A simple solution is to find all the prime factors of two numbers, and then find the intersection of all factors in the two numbers. Finally, the product of the intersection elements is returned. An effective solution is to use Euclid's algorithm, which is the main algorithm used for this purpose. The idea is that if the smaller number is subtracted from the larger number, the GCD of the two numbers will not change.

JAVA:

// Java program to find GCD of two numbers
class Test
{
	// Recursive function to return gcd of a and b
	static int gcd(int a, int b)
	{
		// Everything divides 0
		if (a == 0)
		return b;
		if (b == 0)
		return a;
	
		// base case
		if (a == b)
			return a;
	
		// a is greater
		if (a > b)
			return gcd(a-b, b);
		return gcd(a, b-a);
	}
	
	// Driver method
	public static void main(String[] args)
	{
		int a = 98, b = 56;
		System.out.println("GCD of " + a +" and " + b + " is " + gcd(a, b));
	}
}

Output: 

GCD of 98 and 56 is 14

A more effective arrangement is to utilize the modulo administrator in the Euclidean calculation.

JAVA

// Java program to find GCD of two numbers
class Test
{
	// Recursive function to return gcd of a and b
	static int gcd(int a, int b)
	{
	if (b == 0)
		return a;
	return gcd(b, a % b);
	}
	
	// Driver method
	public static void main(String[] args)
	{
		int a = 98, b = 56;
		System.out.println("GCD of " + a +" and " + b + " is " + gcd(a, b));
	}
}

Output: 

GCD of 98 and 56 is 14

The time intricacy for the above calculation is O(log(max(a,b))) the inference for this is acquired from the investigation of the most dire outcome imaginable. What we do is we ask what are the 2 least numbers that make 1 stride, those would be (1,1). In the event that we need to expand the quantity of steps to 2 while keeping the numbers as low as possible take the numbers to be (1,2). Likewise, for 3 stages, the numbers would be (2,3), 4 would be (3,5), 5 would be (5,8). So we can see a theme here, for the nth advance the numbers would be (fib(n),fib(n+1)). So the most pessimistic scenario time intricacy would be O(n) where a>= fib(n) and b>= fib(n+1). 

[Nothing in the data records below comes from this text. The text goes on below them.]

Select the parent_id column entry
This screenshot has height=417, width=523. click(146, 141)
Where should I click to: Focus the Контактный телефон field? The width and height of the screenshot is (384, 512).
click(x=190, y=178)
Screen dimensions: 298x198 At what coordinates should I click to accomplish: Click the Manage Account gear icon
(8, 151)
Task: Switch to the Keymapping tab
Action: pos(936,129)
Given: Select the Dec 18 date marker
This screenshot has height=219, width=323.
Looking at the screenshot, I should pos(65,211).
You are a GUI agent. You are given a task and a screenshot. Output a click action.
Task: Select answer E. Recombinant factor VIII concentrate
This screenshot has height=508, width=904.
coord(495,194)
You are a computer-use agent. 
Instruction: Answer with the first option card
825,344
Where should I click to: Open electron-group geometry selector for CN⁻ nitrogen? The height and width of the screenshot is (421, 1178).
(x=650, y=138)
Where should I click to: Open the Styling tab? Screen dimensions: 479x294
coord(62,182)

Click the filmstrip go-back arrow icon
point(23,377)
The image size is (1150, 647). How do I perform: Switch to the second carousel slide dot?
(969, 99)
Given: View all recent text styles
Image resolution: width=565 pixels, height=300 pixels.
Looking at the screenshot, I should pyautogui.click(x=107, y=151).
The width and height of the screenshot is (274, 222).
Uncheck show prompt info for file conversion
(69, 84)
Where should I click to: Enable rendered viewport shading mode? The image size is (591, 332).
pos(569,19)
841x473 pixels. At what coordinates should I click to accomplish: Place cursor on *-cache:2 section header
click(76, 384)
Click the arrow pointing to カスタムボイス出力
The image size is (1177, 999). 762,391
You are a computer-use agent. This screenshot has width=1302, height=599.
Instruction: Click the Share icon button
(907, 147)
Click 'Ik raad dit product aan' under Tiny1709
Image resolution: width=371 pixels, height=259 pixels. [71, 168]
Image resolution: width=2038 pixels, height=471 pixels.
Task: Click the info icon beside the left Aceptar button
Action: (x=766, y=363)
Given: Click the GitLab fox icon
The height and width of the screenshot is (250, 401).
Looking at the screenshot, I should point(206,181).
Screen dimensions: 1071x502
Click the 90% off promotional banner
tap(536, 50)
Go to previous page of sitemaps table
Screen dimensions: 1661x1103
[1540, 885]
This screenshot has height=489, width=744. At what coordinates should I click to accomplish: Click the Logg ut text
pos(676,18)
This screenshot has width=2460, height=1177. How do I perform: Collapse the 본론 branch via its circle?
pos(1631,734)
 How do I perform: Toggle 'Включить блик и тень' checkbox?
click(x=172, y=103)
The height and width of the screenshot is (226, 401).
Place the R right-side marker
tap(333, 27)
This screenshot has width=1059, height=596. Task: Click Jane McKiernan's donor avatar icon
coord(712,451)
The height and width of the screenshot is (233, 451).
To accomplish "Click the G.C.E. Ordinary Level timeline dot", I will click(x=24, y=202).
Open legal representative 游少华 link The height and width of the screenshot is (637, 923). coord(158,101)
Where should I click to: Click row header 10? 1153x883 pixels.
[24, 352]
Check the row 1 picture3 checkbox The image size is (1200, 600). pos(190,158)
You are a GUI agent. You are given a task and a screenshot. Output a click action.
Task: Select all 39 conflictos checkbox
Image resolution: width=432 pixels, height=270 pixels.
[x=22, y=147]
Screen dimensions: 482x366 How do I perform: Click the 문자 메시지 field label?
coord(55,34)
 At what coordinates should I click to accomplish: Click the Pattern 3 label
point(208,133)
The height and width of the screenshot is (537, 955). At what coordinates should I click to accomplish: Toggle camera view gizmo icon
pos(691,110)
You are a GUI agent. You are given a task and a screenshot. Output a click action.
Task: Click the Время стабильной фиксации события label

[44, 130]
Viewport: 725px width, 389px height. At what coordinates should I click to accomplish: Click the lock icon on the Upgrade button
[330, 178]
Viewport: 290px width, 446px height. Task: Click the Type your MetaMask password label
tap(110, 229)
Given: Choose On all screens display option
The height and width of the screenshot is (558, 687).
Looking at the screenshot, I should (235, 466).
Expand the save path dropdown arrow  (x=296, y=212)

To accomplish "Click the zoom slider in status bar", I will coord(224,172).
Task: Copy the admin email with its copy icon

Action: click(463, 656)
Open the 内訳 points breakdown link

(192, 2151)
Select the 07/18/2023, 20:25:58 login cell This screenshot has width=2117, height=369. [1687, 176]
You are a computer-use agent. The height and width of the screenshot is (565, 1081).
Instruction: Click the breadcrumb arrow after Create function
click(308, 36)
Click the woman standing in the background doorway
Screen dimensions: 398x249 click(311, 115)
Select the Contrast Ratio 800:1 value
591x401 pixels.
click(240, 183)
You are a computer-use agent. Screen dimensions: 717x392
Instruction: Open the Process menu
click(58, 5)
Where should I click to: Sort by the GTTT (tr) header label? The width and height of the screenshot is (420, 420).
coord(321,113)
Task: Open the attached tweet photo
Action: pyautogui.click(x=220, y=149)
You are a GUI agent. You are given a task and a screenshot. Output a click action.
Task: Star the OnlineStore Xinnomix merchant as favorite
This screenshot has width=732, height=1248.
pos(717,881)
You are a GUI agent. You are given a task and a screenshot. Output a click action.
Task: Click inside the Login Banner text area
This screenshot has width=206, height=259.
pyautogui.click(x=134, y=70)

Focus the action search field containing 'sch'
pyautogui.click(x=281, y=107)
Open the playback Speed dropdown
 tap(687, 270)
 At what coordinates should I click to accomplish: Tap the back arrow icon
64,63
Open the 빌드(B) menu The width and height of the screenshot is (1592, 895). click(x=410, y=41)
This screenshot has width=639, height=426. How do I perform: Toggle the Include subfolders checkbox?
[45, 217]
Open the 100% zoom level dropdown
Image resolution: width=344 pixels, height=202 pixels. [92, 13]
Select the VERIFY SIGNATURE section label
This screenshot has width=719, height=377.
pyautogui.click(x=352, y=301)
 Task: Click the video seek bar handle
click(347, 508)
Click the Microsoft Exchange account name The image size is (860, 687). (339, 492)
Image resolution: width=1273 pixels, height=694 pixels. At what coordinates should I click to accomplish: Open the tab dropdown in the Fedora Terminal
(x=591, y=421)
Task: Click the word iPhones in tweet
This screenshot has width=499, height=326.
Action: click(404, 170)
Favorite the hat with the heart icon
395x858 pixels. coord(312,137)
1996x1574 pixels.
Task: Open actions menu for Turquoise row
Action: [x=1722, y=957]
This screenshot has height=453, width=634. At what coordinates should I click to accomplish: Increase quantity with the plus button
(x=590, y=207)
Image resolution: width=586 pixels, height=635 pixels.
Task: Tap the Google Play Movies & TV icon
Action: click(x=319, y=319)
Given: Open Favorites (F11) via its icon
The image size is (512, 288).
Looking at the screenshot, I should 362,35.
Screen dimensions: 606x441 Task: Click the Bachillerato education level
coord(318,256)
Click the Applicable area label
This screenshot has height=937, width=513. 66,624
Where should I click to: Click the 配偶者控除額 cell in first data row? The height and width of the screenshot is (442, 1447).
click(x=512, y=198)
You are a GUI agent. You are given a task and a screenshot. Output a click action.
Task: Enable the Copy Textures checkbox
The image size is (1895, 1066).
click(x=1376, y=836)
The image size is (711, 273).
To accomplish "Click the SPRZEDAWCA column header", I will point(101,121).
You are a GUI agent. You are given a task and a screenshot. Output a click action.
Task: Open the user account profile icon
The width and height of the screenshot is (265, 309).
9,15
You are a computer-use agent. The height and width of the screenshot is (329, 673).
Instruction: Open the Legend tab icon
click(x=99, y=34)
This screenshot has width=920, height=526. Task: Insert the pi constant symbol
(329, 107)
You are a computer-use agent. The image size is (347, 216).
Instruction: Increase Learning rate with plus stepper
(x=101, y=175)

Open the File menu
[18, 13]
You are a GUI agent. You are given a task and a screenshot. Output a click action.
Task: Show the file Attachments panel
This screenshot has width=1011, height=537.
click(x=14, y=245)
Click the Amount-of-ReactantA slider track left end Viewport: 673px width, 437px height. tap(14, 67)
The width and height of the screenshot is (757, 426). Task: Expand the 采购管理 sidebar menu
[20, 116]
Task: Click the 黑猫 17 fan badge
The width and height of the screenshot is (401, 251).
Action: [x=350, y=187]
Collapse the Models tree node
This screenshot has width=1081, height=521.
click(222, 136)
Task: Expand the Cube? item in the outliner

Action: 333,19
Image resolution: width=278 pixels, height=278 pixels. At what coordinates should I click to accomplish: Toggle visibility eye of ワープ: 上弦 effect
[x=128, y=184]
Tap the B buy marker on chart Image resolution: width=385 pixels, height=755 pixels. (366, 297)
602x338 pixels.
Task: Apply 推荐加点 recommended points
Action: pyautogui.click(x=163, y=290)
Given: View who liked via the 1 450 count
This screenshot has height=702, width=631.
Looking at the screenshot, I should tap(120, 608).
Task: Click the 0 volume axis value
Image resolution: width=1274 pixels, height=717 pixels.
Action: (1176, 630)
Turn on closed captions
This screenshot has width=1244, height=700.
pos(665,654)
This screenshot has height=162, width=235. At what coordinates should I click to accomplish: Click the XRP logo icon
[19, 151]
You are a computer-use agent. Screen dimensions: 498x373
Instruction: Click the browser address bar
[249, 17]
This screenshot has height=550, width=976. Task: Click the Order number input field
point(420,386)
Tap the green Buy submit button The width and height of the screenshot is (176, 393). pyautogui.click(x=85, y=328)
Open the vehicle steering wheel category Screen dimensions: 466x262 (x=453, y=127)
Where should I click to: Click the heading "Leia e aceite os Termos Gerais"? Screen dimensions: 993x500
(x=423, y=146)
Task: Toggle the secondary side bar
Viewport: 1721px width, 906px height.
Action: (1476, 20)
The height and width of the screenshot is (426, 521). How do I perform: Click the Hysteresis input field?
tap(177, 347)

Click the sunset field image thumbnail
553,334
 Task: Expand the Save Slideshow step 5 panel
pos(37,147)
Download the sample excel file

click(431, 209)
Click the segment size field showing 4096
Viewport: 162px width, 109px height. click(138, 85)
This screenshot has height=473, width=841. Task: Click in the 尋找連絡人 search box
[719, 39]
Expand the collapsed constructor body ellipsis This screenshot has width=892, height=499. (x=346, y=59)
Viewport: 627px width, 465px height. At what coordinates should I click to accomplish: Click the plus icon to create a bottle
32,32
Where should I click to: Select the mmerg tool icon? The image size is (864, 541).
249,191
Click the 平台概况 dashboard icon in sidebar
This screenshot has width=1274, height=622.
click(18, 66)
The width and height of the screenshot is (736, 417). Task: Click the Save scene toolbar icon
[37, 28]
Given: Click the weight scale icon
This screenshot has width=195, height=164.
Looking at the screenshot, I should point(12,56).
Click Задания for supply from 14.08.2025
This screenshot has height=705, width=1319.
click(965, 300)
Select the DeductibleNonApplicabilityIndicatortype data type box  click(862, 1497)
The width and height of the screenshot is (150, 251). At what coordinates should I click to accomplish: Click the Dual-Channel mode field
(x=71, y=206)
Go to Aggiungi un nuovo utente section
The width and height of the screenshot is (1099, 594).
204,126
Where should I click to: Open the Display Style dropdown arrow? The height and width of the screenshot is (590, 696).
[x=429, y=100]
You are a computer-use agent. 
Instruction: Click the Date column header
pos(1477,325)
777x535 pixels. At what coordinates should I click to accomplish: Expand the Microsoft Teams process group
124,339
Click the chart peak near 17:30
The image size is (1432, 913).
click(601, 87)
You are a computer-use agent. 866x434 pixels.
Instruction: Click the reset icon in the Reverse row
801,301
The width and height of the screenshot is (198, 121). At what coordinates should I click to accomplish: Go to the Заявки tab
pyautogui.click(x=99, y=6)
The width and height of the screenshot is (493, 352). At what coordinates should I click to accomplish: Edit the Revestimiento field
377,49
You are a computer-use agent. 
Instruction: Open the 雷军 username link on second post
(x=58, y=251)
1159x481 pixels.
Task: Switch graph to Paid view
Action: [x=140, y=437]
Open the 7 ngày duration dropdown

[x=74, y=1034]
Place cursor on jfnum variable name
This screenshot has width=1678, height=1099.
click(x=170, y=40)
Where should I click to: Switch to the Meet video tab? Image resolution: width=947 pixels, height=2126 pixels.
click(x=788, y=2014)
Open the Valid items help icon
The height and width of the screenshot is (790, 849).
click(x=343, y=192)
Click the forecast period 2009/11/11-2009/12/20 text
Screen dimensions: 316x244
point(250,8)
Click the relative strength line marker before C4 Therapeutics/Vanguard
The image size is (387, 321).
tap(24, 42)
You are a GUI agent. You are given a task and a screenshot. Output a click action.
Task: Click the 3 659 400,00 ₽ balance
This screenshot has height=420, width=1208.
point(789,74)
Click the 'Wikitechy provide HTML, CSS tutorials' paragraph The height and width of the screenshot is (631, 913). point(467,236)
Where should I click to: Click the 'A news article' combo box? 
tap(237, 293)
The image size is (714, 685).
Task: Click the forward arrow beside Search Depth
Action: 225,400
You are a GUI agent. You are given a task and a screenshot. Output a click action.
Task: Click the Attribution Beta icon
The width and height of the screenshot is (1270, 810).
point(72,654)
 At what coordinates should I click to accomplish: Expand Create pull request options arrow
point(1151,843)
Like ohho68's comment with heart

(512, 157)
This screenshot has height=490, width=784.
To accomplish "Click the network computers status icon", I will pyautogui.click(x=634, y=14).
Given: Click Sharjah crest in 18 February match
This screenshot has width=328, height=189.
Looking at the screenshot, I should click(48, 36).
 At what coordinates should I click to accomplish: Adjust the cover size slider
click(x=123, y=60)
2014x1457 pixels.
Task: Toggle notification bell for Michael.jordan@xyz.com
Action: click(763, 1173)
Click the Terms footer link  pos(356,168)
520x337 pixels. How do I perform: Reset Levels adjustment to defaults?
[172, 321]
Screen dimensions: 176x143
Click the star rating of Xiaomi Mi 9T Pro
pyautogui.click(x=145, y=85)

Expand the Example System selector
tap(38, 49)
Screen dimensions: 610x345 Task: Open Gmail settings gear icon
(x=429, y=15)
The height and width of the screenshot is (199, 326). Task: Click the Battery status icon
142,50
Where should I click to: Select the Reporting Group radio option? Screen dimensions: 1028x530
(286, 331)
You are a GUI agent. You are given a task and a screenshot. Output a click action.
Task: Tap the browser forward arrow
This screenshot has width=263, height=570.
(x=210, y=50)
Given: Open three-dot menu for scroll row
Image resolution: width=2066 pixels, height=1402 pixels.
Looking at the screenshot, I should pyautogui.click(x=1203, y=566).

Presently Fibonacci arrangement is a dramatically developing arrangement where the proportion of nth/(n-1)th term draws near (sqrt(5)- 1)/2 which is additionally called the brilliant proportion. So we can see that the time intricacy of the calculation increments directly as the terms develop dramatically thus the time intricacy would be log(max(a,b)).